■ What you need to do:
Look through the lines below and extract each one that contains "will".

[Stored records]
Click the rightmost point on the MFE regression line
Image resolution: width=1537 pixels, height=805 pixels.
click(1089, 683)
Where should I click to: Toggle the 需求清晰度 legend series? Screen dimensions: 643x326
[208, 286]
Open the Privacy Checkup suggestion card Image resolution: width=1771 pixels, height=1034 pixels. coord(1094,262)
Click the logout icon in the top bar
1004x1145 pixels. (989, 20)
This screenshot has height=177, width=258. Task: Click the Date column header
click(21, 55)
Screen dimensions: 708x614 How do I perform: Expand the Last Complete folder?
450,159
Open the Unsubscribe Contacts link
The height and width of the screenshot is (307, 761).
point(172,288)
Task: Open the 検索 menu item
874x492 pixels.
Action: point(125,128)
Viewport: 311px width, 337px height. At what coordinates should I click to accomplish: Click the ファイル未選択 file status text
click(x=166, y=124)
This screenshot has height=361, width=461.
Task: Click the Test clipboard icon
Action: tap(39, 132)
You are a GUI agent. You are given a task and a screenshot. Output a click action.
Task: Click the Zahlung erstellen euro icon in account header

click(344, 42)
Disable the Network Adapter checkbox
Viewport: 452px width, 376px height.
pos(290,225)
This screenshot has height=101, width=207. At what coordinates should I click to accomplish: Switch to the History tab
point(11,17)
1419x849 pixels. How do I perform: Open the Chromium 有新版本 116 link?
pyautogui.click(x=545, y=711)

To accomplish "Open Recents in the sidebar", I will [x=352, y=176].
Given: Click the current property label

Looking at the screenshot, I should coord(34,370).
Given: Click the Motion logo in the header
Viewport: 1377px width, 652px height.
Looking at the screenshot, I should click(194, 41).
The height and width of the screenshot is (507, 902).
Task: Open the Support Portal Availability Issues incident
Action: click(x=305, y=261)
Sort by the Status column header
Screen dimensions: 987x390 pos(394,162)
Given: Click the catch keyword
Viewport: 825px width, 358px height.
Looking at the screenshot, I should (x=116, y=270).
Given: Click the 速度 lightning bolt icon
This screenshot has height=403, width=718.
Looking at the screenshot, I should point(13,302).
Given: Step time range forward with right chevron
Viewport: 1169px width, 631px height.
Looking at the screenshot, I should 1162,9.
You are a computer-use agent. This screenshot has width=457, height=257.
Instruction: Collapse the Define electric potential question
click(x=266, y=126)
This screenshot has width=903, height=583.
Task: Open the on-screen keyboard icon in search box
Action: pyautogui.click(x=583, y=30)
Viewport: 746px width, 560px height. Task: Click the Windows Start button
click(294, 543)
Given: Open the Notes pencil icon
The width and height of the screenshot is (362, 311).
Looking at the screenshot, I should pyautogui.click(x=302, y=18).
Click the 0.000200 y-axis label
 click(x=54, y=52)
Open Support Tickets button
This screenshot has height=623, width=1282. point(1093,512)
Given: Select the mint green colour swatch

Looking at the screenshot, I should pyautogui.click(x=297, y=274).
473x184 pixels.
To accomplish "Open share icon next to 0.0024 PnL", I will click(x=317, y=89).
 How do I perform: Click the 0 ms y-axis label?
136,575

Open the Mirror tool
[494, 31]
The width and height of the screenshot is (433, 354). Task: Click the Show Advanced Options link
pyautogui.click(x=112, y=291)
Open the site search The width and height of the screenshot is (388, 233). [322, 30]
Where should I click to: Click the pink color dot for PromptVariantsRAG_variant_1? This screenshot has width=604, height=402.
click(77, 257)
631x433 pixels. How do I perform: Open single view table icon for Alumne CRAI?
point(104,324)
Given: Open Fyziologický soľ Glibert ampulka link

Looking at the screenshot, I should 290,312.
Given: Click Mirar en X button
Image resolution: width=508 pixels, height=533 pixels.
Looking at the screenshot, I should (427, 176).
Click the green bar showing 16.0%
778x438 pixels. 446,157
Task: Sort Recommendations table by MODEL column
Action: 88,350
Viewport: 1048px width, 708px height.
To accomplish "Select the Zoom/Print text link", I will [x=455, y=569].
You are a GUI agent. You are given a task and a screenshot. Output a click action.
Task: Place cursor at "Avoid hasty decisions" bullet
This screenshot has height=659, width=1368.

■ Written answer:
To accomplish "Open Recents in the sidebar", I will [x=352, y=176].
To accomplish "Open share icon next to 0.0024 PnL", I will click(x=317, y=89).
To accomplish "Select the Zoom/Print text link", I will [x=455, y=569].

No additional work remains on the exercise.